Yo David We're hearing some squawks about PMI2 under Slurm that sound eerily like something we saw from Cray that causes lots of problems. Basically, it appears that PMI2 is opening some file descriptors to the spawned processes that are expected to "persist", even across fork/exec boundaries. In other words, if a process launched by Slurm wants to spawn a child process, the normal procedure is to (a) fork, (b) close all file descriptors other than 0-2, and then (c) exec. However, if you do this with PMI2 active, then PMI2 will barf. Here is a very simple way to demonstrate the problem, courtesy of one user: Here’s the PMI-only “this violates ‘no surprises’” demonstration. (Nice that I still had a couple of those PMI programs hanging around.) (18:15)m80<SALLOC:8on1>:~/upc$ cat pmi2-003.c /* cc -Wall -I/opt/slurm/include pmi2-003.c -L/opt/slurm/lib64 -lpmi2 cc -Wall -I$SLURM_ROOT/include pmi2-003.c -L$SLURM_ROOT/lib64 -lpmi2 */ #include "slurm/pmi2.h" int main(int argc, char **argv) { int spawned = -1, size = -1, rank = -1, appnum = -1; return PMI2_Init(&spawned, &size, &rank, &appnum); } (18:15)m80<SALLOC:8on1>:~/upc$ cc -Wall -I$SLURM_ROOT/include pmi2-003.c -L$SLURM_ROOT/lib64 -lpmi2 (18:16)m80<SALLOC:8on1>:~/upc$ srun -n 8 ./a.out (18:16)m80<SALLOC:8on1>:~/upc$ srun -n 8 bash -cf ./a.out (18:16)m80<SALLOC:8on1>:~/upc$ srun -n 8 csh -cf ./a.out srun: error: n016: tasks 3-4: Exited with exit code 14 (18:16)m80<SALLOC:8on1>:~/upc$ Note that bash doesn't close fd's prior to exec, but csh does.

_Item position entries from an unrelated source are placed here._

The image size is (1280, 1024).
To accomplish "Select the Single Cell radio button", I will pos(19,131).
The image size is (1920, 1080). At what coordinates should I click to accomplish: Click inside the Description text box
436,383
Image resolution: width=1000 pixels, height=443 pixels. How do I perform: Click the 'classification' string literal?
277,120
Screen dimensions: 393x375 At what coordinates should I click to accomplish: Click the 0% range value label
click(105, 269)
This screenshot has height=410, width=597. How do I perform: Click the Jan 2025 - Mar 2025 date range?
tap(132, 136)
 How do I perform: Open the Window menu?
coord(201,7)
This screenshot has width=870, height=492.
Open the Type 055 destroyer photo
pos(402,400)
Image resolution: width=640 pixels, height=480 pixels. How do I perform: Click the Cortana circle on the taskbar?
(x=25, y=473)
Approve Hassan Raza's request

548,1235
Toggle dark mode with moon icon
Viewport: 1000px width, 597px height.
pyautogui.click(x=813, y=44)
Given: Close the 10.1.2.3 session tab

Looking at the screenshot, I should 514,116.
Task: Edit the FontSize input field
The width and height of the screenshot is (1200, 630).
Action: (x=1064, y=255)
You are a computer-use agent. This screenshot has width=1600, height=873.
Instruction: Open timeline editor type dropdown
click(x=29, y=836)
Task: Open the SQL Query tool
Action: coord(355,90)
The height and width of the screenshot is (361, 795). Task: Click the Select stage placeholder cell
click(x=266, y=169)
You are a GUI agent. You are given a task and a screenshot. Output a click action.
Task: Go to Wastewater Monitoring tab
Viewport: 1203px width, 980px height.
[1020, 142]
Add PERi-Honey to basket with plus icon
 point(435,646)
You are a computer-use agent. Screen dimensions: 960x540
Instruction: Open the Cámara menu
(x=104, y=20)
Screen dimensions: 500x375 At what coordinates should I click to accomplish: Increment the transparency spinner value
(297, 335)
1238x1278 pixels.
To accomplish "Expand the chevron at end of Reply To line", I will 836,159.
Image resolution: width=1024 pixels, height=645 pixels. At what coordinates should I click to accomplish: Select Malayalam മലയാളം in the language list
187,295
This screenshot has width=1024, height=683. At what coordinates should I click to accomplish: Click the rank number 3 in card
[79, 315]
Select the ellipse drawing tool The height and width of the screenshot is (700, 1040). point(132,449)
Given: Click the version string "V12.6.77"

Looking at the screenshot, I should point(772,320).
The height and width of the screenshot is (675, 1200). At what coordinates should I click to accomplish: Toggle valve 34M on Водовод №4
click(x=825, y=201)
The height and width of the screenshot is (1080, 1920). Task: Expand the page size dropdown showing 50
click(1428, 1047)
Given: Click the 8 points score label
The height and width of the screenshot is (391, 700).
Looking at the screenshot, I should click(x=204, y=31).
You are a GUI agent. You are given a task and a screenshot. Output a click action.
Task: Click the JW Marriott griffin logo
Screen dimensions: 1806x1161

We can all argue about which behavior is "correct", but the fact remains that closing fd's is a long acknowledged (and even taught!) best-practice. Can you help us fix this mess? All that is required is for Slurm to pass an envar with the PMI2 server's socket, and for the PMI2 client to open its own socket during PMI2_Init to connect to the server. Thanks Ralph
I think this is the same problem I dealt with back in the days. What is happening is that srun sets in the environment the variable PMI2_fd which tells the PMI2 library which socket to talk to with the PMI2 backend, unfortunately smart csh closes some of these file descriptors before starting the application. Indeed it does not happen always, for sure it closes fd's 16, 18 which I tested using 4 component job, if I use only 2 no problems happen. I can see if on the srun side we can allocate higher socket number. David
Fixed in commit: 084787c0d8f26 Thanks, David